>>>>>

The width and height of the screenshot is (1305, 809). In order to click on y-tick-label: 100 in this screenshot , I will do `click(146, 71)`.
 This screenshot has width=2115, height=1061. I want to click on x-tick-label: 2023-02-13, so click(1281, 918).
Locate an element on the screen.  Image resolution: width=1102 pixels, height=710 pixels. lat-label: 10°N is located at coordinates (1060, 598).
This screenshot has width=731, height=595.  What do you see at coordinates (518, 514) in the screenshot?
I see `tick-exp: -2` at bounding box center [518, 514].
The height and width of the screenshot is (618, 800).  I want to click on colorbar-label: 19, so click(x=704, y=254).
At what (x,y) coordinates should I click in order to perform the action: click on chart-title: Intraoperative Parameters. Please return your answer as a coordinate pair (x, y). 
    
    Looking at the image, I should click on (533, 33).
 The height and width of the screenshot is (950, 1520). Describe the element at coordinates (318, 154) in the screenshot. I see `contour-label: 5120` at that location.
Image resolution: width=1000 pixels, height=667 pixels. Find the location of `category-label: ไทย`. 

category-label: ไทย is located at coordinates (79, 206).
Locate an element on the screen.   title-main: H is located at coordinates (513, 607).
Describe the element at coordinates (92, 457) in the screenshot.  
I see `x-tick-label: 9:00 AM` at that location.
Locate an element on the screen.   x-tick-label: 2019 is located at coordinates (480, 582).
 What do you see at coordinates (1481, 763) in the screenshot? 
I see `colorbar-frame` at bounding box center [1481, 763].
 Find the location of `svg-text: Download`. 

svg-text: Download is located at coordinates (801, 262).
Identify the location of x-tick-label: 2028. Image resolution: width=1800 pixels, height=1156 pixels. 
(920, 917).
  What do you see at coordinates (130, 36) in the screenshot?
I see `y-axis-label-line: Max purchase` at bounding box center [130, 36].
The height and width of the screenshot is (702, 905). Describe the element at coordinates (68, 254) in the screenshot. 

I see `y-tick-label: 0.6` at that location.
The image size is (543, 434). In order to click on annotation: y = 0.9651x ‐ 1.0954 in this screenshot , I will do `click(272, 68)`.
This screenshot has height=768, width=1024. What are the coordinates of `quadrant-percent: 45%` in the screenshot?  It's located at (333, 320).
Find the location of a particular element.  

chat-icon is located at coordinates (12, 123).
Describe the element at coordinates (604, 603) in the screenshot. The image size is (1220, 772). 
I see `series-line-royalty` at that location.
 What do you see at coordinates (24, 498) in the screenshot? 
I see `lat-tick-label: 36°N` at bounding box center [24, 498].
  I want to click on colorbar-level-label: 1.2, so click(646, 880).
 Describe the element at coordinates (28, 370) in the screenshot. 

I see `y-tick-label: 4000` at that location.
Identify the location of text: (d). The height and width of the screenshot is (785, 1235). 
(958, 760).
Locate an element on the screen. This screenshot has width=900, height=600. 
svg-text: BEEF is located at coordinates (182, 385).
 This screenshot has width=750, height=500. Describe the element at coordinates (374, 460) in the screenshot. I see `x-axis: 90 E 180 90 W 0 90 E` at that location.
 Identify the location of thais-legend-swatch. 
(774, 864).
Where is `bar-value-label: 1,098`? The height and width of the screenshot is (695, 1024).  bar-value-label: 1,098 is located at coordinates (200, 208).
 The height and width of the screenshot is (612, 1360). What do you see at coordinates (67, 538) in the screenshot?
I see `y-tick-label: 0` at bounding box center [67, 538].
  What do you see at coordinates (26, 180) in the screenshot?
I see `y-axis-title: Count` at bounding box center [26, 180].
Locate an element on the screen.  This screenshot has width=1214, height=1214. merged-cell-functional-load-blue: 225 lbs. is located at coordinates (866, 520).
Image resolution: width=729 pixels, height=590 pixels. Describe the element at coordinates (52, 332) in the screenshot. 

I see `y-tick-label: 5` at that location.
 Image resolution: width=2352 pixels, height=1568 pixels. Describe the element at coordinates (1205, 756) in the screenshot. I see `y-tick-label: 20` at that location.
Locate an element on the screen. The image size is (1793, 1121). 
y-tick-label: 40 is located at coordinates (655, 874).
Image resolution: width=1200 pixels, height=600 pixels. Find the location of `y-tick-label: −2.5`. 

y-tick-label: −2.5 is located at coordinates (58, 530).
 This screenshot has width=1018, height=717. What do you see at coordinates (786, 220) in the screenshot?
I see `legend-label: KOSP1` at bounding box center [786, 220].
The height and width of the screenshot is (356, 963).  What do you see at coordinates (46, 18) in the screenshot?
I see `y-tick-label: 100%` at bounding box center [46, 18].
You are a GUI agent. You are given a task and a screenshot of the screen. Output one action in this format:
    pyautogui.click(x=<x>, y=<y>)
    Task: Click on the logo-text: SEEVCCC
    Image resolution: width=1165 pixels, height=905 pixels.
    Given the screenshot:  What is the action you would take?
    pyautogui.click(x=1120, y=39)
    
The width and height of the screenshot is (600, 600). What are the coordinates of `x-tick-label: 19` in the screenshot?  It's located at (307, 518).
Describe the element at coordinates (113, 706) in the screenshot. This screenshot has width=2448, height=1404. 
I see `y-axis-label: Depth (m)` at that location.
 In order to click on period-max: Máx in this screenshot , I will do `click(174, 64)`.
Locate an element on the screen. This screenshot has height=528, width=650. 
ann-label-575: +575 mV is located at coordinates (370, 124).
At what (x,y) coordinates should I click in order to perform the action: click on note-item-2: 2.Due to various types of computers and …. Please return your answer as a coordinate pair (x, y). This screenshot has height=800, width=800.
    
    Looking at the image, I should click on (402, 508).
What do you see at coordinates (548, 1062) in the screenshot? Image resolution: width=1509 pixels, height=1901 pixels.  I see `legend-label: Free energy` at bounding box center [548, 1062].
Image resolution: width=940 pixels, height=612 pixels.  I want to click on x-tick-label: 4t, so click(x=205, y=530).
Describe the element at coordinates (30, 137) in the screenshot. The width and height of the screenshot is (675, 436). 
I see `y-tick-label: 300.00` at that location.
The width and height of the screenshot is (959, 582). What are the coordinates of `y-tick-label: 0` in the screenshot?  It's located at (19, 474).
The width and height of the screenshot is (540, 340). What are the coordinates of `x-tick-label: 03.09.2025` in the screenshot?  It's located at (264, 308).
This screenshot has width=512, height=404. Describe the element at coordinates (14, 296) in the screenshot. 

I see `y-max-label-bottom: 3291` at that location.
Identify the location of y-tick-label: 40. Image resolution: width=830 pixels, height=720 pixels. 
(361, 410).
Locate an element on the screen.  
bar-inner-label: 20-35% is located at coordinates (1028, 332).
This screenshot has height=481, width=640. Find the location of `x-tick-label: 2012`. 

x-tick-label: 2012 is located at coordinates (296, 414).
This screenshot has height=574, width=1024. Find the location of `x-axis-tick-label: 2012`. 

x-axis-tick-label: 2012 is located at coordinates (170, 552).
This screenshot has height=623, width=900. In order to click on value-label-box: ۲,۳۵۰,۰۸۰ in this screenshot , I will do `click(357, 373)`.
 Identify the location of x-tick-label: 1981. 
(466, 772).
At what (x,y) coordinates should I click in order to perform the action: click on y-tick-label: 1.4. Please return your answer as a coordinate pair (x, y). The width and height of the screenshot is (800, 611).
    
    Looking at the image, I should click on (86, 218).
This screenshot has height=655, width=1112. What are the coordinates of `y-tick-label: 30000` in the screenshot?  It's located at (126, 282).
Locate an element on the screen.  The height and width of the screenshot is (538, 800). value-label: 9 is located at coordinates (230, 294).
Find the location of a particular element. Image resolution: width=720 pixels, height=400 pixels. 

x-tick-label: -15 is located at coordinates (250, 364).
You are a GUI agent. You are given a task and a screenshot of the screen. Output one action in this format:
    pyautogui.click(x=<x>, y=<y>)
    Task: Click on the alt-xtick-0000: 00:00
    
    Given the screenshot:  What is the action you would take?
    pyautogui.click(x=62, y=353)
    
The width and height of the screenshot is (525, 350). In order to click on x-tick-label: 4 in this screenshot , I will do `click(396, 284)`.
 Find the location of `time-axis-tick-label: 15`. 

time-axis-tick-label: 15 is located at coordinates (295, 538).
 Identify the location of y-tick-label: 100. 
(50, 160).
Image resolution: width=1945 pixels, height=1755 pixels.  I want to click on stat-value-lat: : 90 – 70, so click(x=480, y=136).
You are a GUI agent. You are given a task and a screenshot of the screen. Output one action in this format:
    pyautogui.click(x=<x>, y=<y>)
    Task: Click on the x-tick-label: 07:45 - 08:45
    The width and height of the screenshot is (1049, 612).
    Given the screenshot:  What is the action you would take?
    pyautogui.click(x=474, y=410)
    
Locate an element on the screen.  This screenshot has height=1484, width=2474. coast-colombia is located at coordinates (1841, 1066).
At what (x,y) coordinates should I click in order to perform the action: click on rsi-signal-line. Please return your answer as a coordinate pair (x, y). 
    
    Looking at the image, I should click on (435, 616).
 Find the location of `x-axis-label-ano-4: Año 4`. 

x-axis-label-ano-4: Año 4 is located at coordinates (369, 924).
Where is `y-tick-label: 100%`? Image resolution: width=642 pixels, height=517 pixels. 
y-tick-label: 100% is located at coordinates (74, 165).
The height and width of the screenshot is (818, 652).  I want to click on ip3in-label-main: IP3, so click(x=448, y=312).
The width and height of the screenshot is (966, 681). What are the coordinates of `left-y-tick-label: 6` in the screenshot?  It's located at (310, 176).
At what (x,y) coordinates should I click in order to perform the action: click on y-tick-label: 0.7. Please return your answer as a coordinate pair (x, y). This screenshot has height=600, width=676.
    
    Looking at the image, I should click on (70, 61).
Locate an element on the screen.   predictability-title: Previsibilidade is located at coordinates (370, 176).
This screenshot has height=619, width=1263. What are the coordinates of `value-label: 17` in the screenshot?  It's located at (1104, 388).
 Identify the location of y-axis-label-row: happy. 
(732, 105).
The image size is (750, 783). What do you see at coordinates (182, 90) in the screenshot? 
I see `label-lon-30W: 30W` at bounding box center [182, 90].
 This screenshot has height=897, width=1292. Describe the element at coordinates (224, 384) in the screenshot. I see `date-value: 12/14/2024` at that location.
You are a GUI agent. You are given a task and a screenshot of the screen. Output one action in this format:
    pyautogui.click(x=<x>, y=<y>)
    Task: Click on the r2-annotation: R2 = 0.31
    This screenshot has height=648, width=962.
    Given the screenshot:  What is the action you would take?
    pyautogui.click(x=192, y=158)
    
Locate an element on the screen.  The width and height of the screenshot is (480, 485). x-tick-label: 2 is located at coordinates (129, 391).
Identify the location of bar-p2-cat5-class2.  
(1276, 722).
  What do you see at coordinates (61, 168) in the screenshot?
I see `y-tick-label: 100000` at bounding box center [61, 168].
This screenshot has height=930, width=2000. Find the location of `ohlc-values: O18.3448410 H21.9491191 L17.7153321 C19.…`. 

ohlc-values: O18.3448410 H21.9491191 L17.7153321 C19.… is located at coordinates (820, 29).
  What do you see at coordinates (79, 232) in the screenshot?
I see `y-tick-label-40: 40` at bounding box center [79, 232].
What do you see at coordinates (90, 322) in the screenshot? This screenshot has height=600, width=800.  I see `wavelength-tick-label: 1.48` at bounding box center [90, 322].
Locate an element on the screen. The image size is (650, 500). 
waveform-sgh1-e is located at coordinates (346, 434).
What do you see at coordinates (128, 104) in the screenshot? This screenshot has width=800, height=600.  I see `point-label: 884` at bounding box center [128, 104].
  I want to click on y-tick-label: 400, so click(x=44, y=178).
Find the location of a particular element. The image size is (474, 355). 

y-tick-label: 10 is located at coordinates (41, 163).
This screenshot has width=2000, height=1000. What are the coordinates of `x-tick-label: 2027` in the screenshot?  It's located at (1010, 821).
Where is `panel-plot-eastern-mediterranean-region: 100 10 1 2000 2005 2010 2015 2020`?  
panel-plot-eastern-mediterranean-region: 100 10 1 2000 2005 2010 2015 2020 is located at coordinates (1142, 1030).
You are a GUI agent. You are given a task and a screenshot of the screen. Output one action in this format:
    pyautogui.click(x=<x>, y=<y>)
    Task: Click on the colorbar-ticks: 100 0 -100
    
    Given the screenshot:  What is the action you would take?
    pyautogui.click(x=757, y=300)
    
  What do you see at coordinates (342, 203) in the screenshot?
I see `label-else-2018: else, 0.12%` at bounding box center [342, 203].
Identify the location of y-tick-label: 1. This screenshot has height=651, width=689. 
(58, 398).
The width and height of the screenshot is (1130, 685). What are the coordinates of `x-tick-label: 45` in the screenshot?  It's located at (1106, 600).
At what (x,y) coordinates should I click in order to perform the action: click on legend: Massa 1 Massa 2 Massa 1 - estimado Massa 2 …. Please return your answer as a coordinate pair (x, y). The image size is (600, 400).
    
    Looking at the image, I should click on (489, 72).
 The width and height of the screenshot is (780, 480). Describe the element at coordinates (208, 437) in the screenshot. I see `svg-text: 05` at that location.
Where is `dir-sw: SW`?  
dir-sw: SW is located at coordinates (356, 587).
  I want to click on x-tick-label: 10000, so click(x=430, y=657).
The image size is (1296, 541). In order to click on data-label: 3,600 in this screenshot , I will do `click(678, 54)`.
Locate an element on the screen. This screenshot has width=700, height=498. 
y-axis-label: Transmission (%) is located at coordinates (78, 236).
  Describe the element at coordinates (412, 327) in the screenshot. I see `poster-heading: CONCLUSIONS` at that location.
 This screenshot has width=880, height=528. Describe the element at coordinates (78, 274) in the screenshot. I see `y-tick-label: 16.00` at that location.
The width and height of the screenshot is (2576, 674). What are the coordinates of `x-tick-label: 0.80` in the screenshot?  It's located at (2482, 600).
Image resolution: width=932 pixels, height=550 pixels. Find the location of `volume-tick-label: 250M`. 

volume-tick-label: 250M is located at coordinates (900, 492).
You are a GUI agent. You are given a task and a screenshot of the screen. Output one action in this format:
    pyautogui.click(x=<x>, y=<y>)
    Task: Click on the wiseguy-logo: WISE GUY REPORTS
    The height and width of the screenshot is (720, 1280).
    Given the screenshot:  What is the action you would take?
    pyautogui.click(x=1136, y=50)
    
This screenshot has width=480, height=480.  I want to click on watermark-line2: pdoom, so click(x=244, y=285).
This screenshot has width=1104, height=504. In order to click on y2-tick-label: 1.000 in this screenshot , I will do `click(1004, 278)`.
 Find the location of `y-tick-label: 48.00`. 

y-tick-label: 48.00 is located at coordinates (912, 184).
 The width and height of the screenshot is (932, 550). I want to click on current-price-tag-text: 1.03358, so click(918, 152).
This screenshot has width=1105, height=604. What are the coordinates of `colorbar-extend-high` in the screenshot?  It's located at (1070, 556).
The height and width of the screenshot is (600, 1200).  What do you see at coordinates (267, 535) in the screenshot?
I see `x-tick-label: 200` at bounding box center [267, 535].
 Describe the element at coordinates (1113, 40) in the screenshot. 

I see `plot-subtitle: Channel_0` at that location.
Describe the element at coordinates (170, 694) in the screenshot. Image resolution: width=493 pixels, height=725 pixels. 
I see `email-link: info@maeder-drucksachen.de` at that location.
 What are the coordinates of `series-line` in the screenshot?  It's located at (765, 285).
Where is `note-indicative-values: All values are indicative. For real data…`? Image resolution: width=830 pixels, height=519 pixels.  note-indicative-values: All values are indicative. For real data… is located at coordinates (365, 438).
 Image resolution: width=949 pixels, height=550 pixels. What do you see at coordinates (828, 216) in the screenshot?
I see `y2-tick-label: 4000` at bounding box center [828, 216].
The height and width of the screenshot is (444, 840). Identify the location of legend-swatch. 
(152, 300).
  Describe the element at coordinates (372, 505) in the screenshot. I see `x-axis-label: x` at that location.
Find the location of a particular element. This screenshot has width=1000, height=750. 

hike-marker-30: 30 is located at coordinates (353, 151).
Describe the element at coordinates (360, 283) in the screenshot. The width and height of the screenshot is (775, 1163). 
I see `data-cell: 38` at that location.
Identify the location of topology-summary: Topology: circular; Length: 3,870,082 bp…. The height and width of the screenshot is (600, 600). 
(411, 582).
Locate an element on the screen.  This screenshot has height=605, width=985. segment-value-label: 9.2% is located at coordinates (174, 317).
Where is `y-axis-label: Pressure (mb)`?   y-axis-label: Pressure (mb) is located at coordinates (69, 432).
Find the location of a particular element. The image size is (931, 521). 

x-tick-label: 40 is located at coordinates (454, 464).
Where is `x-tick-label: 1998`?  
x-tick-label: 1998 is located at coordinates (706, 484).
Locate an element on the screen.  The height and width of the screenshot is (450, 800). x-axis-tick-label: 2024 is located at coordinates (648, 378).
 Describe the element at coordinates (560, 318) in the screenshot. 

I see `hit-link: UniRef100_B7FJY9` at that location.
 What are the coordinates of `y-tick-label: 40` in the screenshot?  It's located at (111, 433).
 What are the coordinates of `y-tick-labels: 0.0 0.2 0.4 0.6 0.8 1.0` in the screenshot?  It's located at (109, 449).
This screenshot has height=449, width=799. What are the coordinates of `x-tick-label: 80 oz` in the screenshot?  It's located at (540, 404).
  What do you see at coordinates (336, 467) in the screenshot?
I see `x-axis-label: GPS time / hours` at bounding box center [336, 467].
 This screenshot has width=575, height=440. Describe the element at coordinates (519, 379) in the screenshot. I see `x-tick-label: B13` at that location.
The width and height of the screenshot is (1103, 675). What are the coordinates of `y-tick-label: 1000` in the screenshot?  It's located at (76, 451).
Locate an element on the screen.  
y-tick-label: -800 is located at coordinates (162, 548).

<<<<<

Copy the records verbatim from the line with "has height=528, width=650." to the line with "Image resolution: width=940".

*Answer for the task*
Locate an element on the screen. This screenshot has height=528, width=650. 
ann-label-575: +575 mV is located at coordinates (370, 124).
At what (x,y) coordinates should I click in order to perform the action: click on note-item-2: 2.Due to various types of computers and …. Please return your answer as a coordinate pair (x, y). This screenshot has height=800, width=800.
    
    Looking at the image, I should click on (402, 508).
What do you see at coordinates (548, 1062) in the screenshot? Image resolution: width=1509 pixels, height=1901 pixels.  I see `legend-label: Free energy` at bounding box center [548, 1062].
Image resolution: width=940 pixels, height=612 pixels.  I want to click on x-tick-label: 4t, so click(x=205, y=530).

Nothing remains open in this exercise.